Just like most species of sea turtle, a favourite food of the Sunfish is jellyfish. Up until recently, it was thought that Mola feed exclusively on jellies. New evidence shows that Sunfish also eat marine hydrozoans, a tiny species related to jellyfish. These hydrozoans live in waters between 50 – 200 metres deep, explaining why the Sunfish dive to such extreme depths. After chowing down on their tiny jelly meal, they return to the surface to re-heat their bodies, like a floating solar panel. Sunfish have a mouth perfect for making meals of gelatinous species, with two hard teeth plates that it uses to suck the jellies into its mouth. Sunfish can even eat species that others would normally receive a painful sting from, thanks to a thick layer of mucus in its digestive tract.
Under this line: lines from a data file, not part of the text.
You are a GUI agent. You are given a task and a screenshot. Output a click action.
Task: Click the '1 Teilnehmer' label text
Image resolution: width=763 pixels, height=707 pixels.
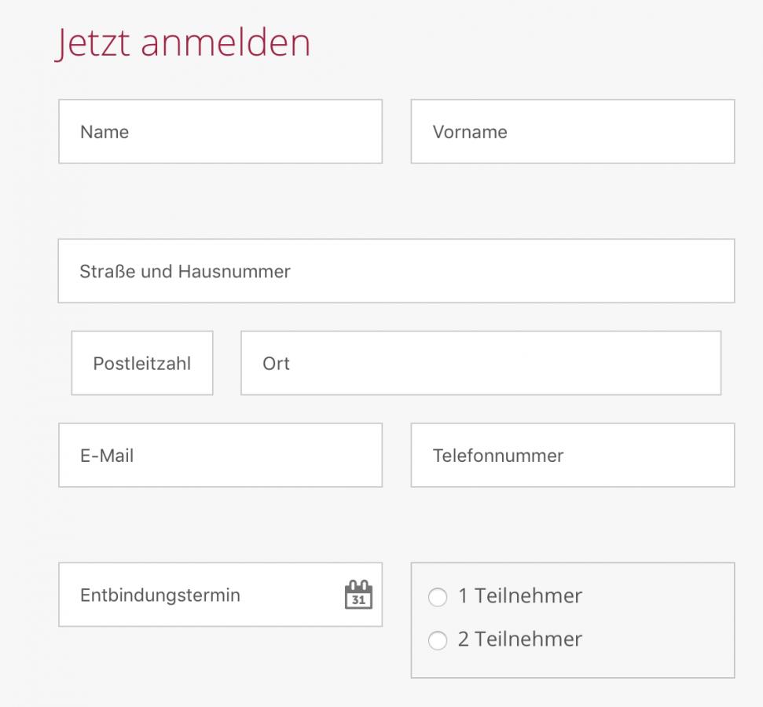point(520,596)
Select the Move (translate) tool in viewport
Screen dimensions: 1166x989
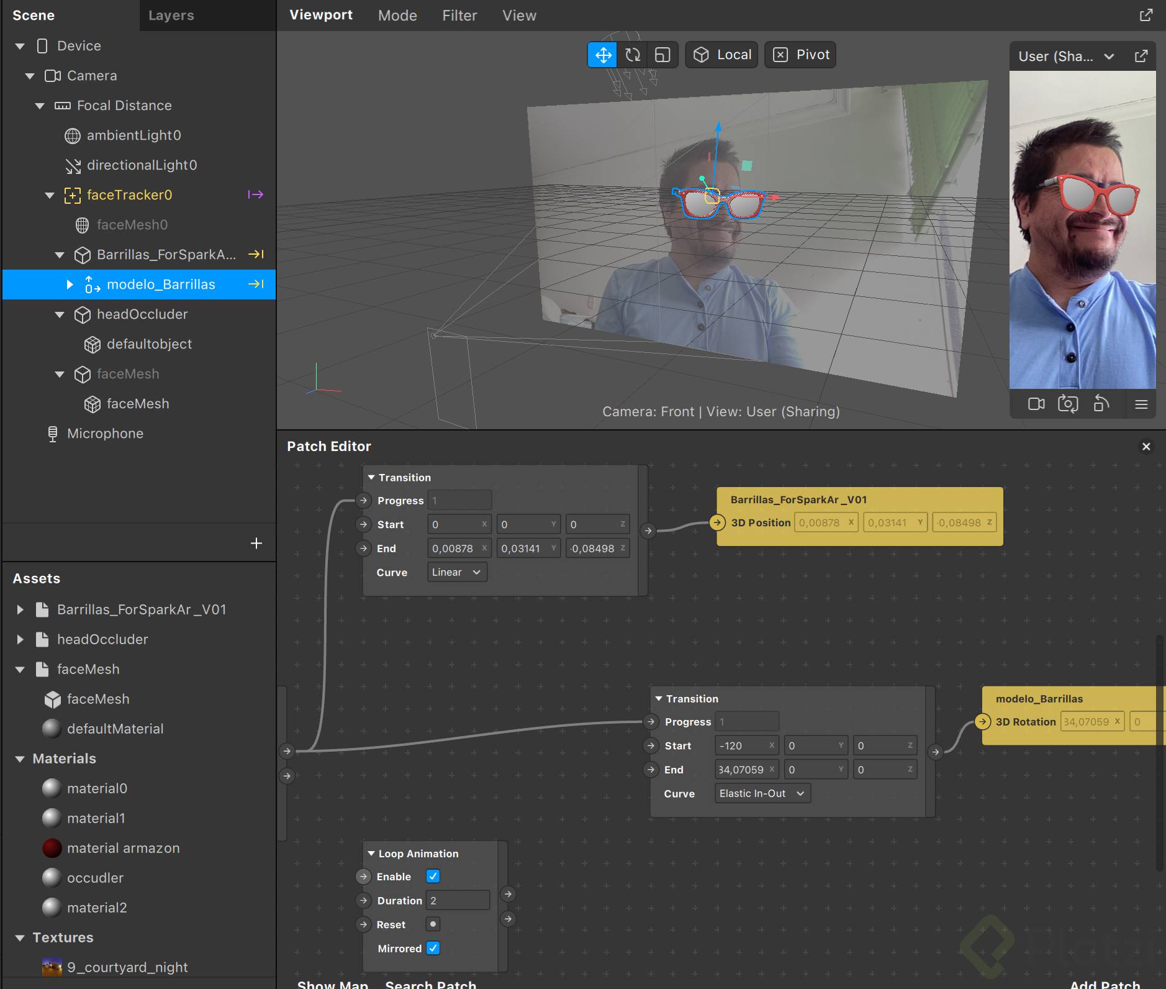pyautogui.click(x=603, y=55)
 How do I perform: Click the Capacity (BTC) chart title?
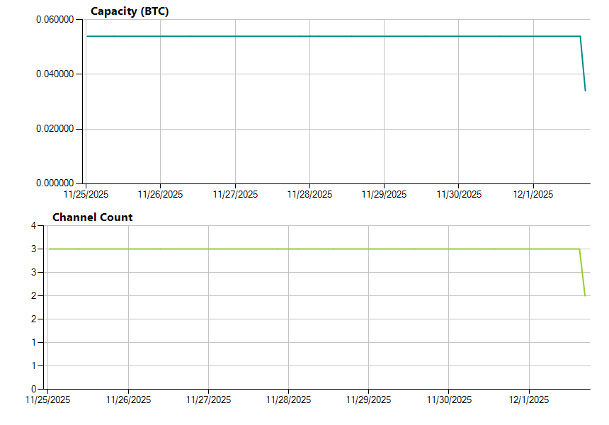click(x=130, y=11)
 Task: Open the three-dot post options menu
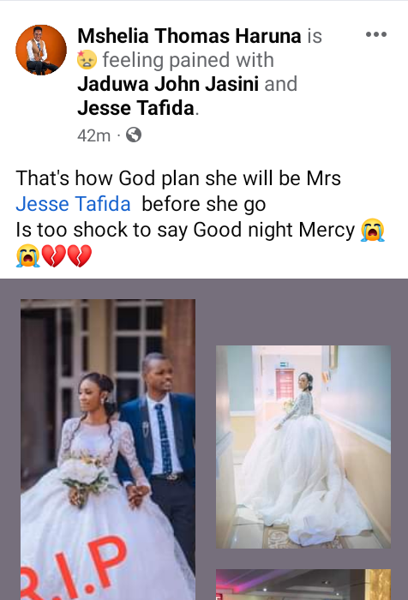tap(375, 34)
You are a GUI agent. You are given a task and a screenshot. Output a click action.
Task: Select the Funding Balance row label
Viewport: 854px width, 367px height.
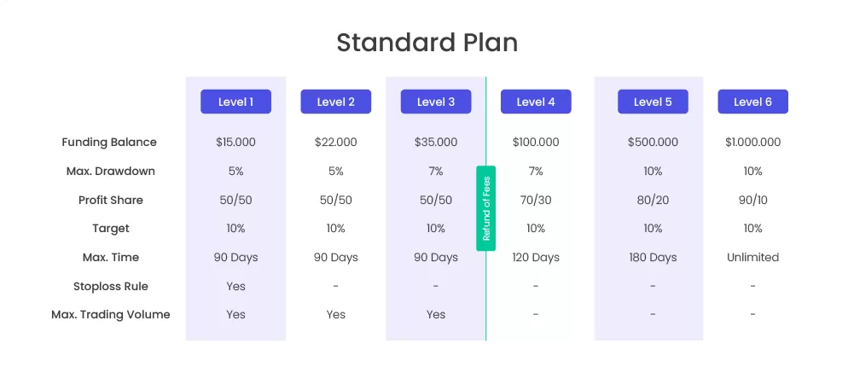109,143
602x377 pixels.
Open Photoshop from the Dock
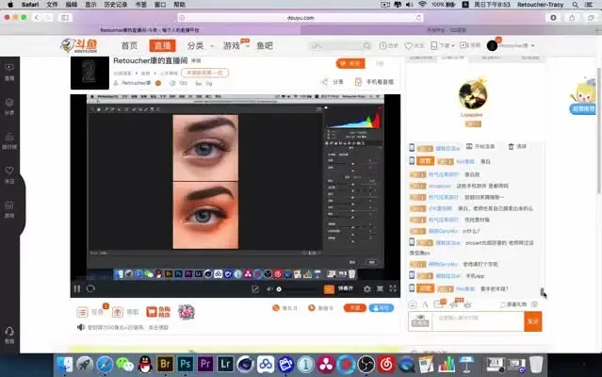(187, 363)
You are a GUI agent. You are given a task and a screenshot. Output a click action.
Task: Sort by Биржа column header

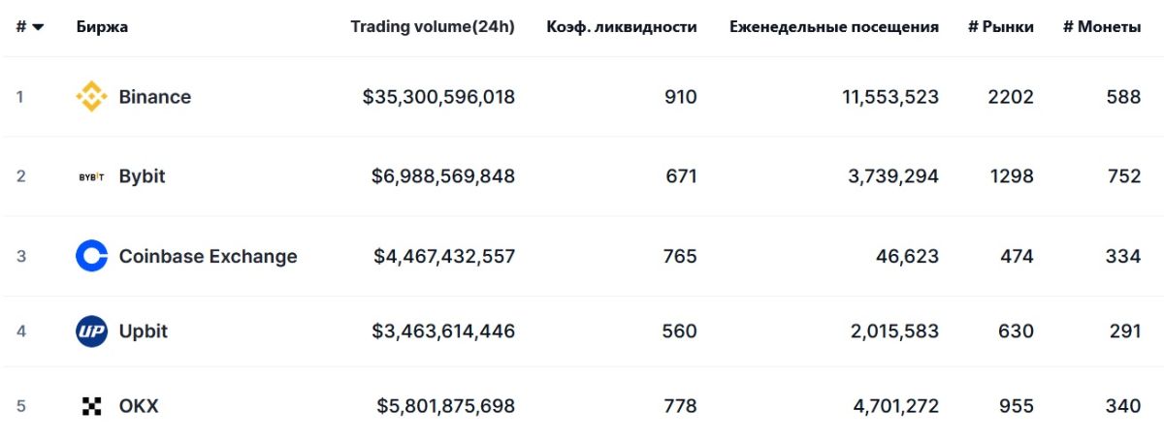coord(102,27)
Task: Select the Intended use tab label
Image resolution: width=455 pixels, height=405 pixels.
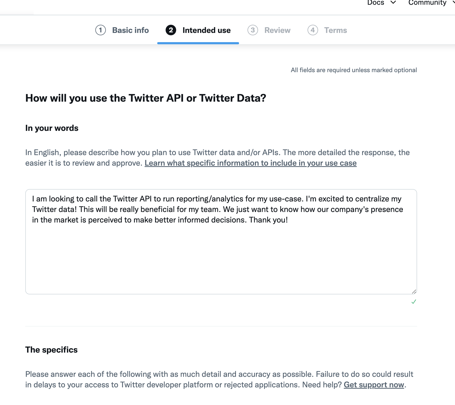Action: (x=206, y=30)
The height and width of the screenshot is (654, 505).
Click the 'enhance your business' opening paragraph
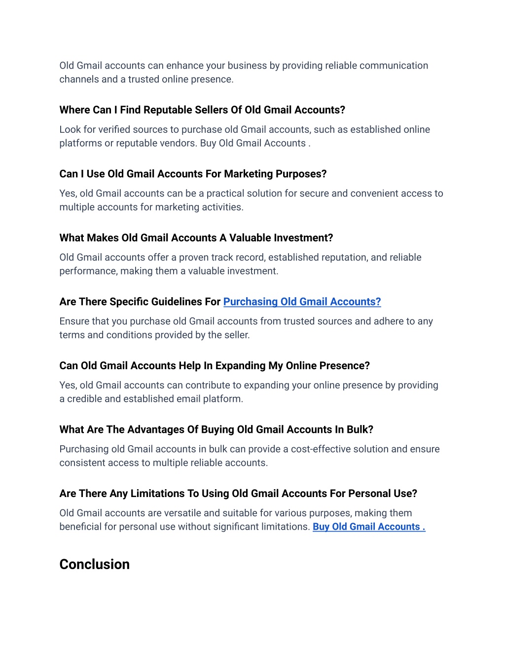click(244, 73)
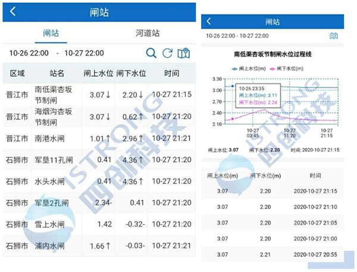
Task: Tap the back arrow in right panel header
Action: pos(208,22)
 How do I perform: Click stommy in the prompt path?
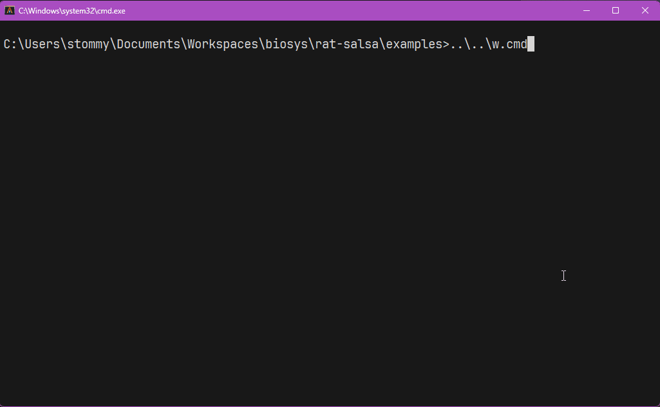(88, 44)
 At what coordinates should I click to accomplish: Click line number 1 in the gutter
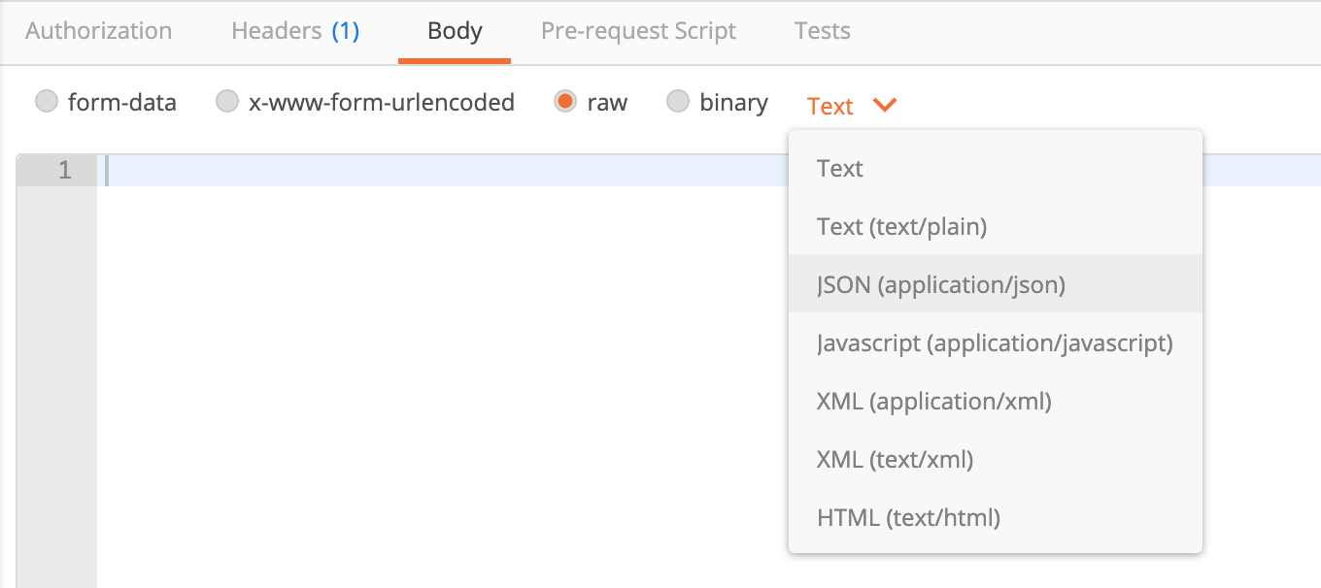click(x=64, y=171)
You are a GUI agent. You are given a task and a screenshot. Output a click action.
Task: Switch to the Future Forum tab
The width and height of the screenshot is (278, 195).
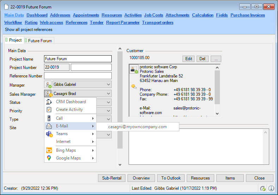[x=39, y=40]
Diving with Mola Mola is a must-do, and there are a few top places where your chances of seeing this unique fish are increased.
Nusa Peninda and surroundings, Bali
This area of Indonesia provides a perfect environment for the Mola Mola, and is one of the best spots to see Sunfish. Islands surrounded by deep chasms, and shallower reefs for Sunfish to come in and visit a cleaning station mean your almost always guaranteed to see these beautiful fish.
There’s few species you won’t see in the Galapagos Islands. A divers wonderland, with an array of marine life that is well protected, Mola can be spotted in the chilly but magical waters of Punta Vincente Roca.